* WRITTEN REQUEST A: Could you write out the passage on hip-dominant exercises from "More specifically, in" to "straight leg deadlift.", word for word?

* TEXT SECTION:
Most lower-body exercises can be split into two main categories: knee-dominant exercises and hip-dominant exercises.

The difference between these two lies in the degree of knee-flexion, or how much your knees bend.

Knee dominant exercises combine deep hip bend with deep knee bend. Hip dominant exercises combine deep hip bend with little knee bend.

To picture this, think about the difference between a squat motion and a deadlift motion. In a squat, the hips and knees bend simultaneously. In a deadlift, the knees stay mostly fixed and relatively straight, while the hips bend.

Squat pattern – deep knee bend

stiff-leg deadlift hinge position

deadlift pattern – minimal knee bend

Hip dominant exercises are also called “hinge” exercises, but I like to use the term hip-dominant.

Oh look, a neat little table of contents.

What Do Hip Dominant Exercises Target?

Another way to consider the difference is to think of hip-dominant exercises as the exercises that target the glutes and hamstrings.

One of the main functions of both the glutes and the hamstrings is to extend the hips. Picture this as the motion you do when you stand up straight after you’ve bent down to pick something up, or as a thrusting motion when you squeeze your glutes.

When you think of it in these terms, there are two main types of hip dominant exercises.

Deadlifts and Bridges: The Two Categories of Hip Dominant Exercises

When we’re talking about hip dominant exercises most of them are direct siblings or cousins of a classic deadlift and a classic glute bridge.

Why You Should Do More Hip Dominant Exercises

In our modern society, we spend too much of our time sitting down staring at computers. When we sit, our hips remain in a “hip-flexed” position. Then, we go play sports or we go squat heavy, all of which places further strain on the hip flexors.

Hip-dominant exercises are the reset button for our posture.

These exercises undo all of these imbalances. They strengthen the hip extensors, the glutes and hamstrings, which are antagonists to the hip flexor muscles.

More specifically, in athletes they can help prevent hamstring tears, groin tears, and pesky hip flexor problems.

They even play a huge role in relieving the all-too-common lower back pain.

That’s why having hip-dominant exercises is crucial to your program.

Every program should have at least a balance of hip dominant and knee dominant exercises. We’d even go as far to say, from a purely health and postural standpoint, you should have more of these exercises that target the glutes and hamstrings than quad-dominant exercises like squats.

1) Stiff-Leg Deadlift

A stiff-leg deadlift differs from a conventional deadlift in that, well, the legs are stiff; the knees don’t bend as much. This is not to be confused with a straight leg deadlift.

* AVAILABLE RECORDS:
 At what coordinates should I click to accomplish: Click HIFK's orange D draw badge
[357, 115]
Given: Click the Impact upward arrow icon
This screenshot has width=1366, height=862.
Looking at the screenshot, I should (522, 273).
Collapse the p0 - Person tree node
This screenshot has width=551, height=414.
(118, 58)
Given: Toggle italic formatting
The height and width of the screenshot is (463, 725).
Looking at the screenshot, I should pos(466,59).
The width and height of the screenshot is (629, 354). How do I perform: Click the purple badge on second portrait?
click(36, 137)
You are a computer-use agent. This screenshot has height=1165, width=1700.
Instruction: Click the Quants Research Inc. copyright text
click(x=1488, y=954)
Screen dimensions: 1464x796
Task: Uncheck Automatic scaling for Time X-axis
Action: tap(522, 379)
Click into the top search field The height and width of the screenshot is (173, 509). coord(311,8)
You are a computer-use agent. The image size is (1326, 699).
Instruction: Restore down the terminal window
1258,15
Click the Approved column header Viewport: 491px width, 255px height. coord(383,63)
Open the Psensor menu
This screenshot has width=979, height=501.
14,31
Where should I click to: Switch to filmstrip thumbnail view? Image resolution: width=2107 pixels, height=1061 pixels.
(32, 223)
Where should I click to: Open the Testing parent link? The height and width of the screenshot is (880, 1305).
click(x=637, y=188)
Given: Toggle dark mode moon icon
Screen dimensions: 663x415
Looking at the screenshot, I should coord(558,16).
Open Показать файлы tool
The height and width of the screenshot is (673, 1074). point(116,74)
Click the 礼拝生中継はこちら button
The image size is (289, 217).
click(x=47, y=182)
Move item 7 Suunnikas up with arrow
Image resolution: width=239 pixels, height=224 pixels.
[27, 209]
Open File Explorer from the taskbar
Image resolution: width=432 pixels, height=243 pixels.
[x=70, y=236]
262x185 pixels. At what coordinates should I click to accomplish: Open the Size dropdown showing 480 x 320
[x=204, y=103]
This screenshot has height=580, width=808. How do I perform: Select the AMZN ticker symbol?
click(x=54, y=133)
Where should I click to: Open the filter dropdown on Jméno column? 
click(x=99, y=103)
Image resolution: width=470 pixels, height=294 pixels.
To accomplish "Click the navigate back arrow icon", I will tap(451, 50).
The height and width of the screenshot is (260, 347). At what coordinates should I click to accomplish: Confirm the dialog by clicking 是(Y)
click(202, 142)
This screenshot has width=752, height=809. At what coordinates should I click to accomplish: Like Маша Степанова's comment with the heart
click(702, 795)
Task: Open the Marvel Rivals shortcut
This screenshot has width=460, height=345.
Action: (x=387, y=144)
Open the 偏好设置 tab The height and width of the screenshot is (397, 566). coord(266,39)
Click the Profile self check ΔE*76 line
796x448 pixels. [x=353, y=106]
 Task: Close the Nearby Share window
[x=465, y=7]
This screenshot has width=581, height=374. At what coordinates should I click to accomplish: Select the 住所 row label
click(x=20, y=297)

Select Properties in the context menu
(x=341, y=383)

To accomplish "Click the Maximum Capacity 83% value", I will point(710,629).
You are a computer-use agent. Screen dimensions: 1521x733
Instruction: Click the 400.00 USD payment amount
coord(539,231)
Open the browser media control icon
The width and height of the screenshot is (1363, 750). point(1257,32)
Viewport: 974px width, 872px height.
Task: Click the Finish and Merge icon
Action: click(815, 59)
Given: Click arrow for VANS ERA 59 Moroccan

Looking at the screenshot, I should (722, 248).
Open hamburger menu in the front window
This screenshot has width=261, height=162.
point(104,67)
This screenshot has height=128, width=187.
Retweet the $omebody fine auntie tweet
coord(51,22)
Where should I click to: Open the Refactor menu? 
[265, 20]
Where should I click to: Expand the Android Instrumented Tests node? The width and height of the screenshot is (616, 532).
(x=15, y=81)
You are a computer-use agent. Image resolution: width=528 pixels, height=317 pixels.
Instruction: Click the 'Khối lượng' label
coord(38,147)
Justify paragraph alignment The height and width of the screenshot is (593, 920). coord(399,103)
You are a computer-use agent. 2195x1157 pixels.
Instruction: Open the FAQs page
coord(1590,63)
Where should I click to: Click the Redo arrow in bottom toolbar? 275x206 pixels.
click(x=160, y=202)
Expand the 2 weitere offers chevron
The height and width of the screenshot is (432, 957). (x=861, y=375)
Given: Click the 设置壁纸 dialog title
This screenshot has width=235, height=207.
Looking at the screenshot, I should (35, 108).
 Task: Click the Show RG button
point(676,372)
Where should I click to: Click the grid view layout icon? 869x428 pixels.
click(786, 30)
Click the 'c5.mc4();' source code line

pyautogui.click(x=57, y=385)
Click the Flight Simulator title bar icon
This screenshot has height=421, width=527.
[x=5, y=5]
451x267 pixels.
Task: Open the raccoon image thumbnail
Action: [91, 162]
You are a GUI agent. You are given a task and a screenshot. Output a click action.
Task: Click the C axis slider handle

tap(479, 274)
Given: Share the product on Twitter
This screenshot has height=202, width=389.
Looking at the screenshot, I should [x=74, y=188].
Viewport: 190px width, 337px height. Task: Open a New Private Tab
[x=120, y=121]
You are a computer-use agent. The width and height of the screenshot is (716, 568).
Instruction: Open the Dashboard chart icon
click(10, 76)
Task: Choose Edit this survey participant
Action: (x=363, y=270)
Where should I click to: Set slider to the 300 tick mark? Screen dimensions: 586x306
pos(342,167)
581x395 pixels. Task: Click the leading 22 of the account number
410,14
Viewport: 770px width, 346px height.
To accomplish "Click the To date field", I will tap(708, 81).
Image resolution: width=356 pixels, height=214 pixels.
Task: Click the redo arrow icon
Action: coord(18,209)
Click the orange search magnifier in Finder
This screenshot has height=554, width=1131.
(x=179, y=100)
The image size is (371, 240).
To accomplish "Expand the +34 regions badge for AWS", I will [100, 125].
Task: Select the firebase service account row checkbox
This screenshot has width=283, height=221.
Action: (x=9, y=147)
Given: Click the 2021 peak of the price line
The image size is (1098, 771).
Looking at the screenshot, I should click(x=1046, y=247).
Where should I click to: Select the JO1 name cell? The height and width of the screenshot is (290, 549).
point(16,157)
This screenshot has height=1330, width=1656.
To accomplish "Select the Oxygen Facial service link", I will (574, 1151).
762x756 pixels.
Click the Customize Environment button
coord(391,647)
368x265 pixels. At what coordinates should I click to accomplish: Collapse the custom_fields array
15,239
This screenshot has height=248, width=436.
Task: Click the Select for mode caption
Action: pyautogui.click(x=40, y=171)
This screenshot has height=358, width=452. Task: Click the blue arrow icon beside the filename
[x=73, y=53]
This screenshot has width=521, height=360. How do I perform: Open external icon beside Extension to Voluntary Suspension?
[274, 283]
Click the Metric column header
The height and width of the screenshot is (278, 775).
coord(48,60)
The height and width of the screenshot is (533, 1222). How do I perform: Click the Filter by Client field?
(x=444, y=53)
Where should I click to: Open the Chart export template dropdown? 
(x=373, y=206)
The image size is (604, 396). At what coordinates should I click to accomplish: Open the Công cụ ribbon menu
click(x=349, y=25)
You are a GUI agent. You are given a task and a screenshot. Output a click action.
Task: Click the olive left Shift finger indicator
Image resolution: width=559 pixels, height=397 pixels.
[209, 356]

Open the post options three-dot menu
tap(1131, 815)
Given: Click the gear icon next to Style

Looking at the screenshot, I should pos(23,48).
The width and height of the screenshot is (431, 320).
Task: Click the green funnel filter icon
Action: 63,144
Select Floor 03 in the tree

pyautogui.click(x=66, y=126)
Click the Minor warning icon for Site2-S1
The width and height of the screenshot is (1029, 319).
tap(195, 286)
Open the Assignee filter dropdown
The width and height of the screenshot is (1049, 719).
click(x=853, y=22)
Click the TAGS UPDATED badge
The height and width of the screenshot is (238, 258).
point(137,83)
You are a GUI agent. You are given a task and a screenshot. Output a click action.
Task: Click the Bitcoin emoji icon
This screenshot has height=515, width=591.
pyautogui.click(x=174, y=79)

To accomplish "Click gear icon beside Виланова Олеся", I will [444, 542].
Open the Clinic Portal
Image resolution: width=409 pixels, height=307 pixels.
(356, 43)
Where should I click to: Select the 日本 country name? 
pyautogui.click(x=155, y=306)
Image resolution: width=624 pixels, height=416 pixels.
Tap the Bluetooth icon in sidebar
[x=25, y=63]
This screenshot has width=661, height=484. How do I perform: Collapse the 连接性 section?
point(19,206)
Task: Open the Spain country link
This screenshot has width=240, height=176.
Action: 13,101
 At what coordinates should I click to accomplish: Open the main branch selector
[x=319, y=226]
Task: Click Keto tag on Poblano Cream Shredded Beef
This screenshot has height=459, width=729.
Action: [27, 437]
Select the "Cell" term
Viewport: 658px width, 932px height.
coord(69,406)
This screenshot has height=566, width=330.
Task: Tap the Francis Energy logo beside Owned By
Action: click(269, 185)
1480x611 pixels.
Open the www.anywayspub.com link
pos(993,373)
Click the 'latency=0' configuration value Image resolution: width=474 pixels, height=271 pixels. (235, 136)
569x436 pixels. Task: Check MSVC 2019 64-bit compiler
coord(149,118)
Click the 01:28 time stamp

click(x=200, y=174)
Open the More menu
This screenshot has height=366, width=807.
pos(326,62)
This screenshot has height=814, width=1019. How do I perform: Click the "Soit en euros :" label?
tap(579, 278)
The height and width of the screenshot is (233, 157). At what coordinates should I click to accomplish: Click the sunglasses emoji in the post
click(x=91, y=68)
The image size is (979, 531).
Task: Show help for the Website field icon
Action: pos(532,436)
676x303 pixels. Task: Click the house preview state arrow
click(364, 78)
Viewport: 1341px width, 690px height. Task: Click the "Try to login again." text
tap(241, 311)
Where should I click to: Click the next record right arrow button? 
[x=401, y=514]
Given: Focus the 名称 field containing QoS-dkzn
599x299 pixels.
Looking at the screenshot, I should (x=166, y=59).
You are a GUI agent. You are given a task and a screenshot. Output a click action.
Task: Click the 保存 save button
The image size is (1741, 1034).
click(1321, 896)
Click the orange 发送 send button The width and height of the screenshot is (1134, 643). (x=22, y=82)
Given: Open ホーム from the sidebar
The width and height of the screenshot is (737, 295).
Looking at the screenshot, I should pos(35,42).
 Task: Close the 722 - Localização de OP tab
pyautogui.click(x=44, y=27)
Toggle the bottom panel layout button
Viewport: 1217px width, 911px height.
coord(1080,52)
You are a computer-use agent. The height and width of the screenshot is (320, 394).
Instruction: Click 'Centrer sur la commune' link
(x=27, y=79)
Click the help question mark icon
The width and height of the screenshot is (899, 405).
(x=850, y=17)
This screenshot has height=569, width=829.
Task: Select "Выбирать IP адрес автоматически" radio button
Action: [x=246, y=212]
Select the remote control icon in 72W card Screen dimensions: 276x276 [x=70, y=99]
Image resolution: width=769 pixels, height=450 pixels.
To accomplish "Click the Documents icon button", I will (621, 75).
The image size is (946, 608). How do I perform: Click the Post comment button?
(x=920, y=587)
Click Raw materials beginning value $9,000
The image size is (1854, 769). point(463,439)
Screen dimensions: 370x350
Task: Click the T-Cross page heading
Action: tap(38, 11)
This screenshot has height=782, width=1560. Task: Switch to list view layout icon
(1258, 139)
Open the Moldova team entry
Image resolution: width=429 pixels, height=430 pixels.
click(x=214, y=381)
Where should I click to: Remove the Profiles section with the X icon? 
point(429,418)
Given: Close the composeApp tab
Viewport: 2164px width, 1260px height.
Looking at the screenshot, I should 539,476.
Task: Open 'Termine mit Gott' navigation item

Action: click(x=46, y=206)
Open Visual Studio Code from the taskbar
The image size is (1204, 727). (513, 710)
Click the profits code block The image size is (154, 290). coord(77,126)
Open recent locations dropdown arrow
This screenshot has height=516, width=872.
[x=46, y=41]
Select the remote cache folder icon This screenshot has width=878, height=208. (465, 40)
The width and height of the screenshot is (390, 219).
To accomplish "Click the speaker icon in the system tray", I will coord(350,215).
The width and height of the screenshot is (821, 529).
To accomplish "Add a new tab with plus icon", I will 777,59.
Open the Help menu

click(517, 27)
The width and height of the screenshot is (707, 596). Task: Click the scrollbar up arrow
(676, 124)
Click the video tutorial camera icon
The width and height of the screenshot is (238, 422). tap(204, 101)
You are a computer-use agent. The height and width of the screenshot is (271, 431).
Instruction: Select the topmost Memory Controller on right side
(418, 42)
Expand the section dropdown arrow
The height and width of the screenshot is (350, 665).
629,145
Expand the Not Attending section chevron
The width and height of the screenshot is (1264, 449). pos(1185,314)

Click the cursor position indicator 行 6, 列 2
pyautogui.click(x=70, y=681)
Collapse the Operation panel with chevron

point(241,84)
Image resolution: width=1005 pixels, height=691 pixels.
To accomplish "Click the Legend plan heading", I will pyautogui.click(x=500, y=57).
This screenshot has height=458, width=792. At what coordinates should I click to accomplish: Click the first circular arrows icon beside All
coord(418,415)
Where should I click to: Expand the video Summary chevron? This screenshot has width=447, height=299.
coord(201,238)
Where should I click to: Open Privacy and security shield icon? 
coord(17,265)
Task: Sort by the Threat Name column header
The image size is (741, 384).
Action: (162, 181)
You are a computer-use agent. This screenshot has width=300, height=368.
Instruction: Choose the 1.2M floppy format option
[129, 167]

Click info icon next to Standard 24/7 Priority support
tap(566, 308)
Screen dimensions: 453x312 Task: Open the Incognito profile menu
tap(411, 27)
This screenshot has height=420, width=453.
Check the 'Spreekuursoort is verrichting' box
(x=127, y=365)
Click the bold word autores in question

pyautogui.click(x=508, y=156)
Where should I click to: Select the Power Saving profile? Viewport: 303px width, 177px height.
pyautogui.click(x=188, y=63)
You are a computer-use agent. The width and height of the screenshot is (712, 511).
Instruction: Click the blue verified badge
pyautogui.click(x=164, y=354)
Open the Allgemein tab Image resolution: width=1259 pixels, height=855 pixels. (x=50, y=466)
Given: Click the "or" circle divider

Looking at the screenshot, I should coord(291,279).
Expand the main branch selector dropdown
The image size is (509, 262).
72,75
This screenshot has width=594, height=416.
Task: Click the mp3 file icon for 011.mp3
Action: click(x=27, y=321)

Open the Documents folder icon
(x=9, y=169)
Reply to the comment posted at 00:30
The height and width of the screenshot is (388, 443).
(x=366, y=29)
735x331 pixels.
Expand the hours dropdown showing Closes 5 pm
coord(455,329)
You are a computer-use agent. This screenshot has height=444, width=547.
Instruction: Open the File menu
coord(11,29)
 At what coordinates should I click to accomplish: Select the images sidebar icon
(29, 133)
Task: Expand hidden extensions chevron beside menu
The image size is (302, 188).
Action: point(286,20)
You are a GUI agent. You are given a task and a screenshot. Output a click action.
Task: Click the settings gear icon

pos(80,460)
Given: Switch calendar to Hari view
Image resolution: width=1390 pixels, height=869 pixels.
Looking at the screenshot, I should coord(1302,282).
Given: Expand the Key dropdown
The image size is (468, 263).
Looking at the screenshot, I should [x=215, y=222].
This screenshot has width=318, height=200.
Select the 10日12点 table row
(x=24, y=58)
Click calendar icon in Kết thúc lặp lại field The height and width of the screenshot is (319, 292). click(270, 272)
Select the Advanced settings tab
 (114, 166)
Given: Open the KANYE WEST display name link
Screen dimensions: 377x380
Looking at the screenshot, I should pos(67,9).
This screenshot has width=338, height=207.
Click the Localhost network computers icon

* WRITTEN REQUEST B: Can you repeat the rows above, from the line with "1480x611 pixels." to the line with "tap(579, 278)", both lines included, without changing anything?

* EXERCISE SOLUTION A:
More specifically, in athletes they can help prevent hamstring tears, groin tears, and pesky hip flexor problems.

They even play a huge role in relieving the all-too-common lower back pain.

That’s why having hip-dominant exercises is crucial to your program.

Every program should have at least a balance of hip dominant and knee dominant exercises. We’d even go as far to say, from a purely health and postural standpoint, you should have more of these exercises that target the glutes and hamstrings than quad-dominant exercises like squats.

1) Stiff-Leg Deadlift

A stiff-leg deadlift differs from a conventional deadlift in that, well, the legs are stiff; the knees don’t bend as much. This is not to be confused with a straight leg deadlift.

* EXERCISE SOLUTION B:
1480x611 pixels.
Open the www.anywayspub.com link
pos(993,373)
Click the 'latency=0' configuration value Image resolution: width=474 pixels, height=271 pixels. (235, 136)
569x436 pixels. Task: Check MSVC 2019 64-bit compiler
coord(149,118)
Click the 01:28 time stamp

click(x=200, y=174)
Open the More menu
This screenshot has height=366, width=807.
pos(326,62)
This screenshot has height=814, width=1019. How do I perform: Click the "Soit en euros :" label?
tap(579, 278)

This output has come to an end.